All lines from the one containing "Instruction: Select EU size 42 cell" through the end of the entries below should appear in the answer exactly, with no others.
◇ ◇ ◇ ◇ ◇
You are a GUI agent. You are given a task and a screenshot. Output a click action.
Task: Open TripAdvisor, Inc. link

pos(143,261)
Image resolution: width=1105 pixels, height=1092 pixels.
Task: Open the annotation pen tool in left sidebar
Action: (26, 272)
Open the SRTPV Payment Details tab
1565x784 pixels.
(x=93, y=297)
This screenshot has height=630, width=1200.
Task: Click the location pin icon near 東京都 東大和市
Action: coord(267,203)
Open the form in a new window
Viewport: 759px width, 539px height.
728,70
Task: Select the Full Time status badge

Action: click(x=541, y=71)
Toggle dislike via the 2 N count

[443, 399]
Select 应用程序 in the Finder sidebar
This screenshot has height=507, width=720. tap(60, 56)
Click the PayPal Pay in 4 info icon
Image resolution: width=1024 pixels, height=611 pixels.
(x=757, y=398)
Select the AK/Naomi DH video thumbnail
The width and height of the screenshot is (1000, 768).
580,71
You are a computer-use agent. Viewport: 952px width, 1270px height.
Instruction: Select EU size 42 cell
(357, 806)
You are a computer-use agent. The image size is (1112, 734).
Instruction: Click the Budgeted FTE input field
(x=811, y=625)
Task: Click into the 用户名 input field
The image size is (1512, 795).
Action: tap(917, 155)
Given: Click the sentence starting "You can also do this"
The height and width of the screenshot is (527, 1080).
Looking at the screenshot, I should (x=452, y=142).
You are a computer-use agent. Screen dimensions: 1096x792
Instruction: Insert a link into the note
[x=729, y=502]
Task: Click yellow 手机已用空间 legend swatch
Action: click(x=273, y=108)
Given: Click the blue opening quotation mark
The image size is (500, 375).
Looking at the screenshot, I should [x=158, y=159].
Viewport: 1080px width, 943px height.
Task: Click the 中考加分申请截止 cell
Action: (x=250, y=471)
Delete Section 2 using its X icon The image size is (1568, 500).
◇ ◇ ◇ ◇ ◇
=== Solution for this exercise ===
Instruction: Select EU size 42 cell
(357, 806)
You are a computer-use agent. The image size is (1112, 734).
Instruction: Click the Budgeted FTE input field
(x=811, y=625)
Task: Click into the 用户名 input field
The image size is (1512, 795).
Action: tap(917, 155)
Given: Click the sentence starting "You can also do this"
The height and width of the screenshot is (527, 1080).
Looking at the screenshot, I should (x=452, y=142).
You are a computer-use agent. Screen dimensions: 1096x792
Instruction: Insert a link into the note
[x=729, y=502]
Task: Click yellow 手机已用空间 legend swatch
Action: click(x=273, y=108)
Given: Click the blue opening quotation mark
The image size is (500, 375).
Looking at the screenshot, I should [x=158, y=159].
Viewport: 1080px width, 943px height.
Task: Click the 中考加分申请截止 cell
Action: (x=250, y=471)
Delete Section 2 using its X icon The image size is (1568, 500).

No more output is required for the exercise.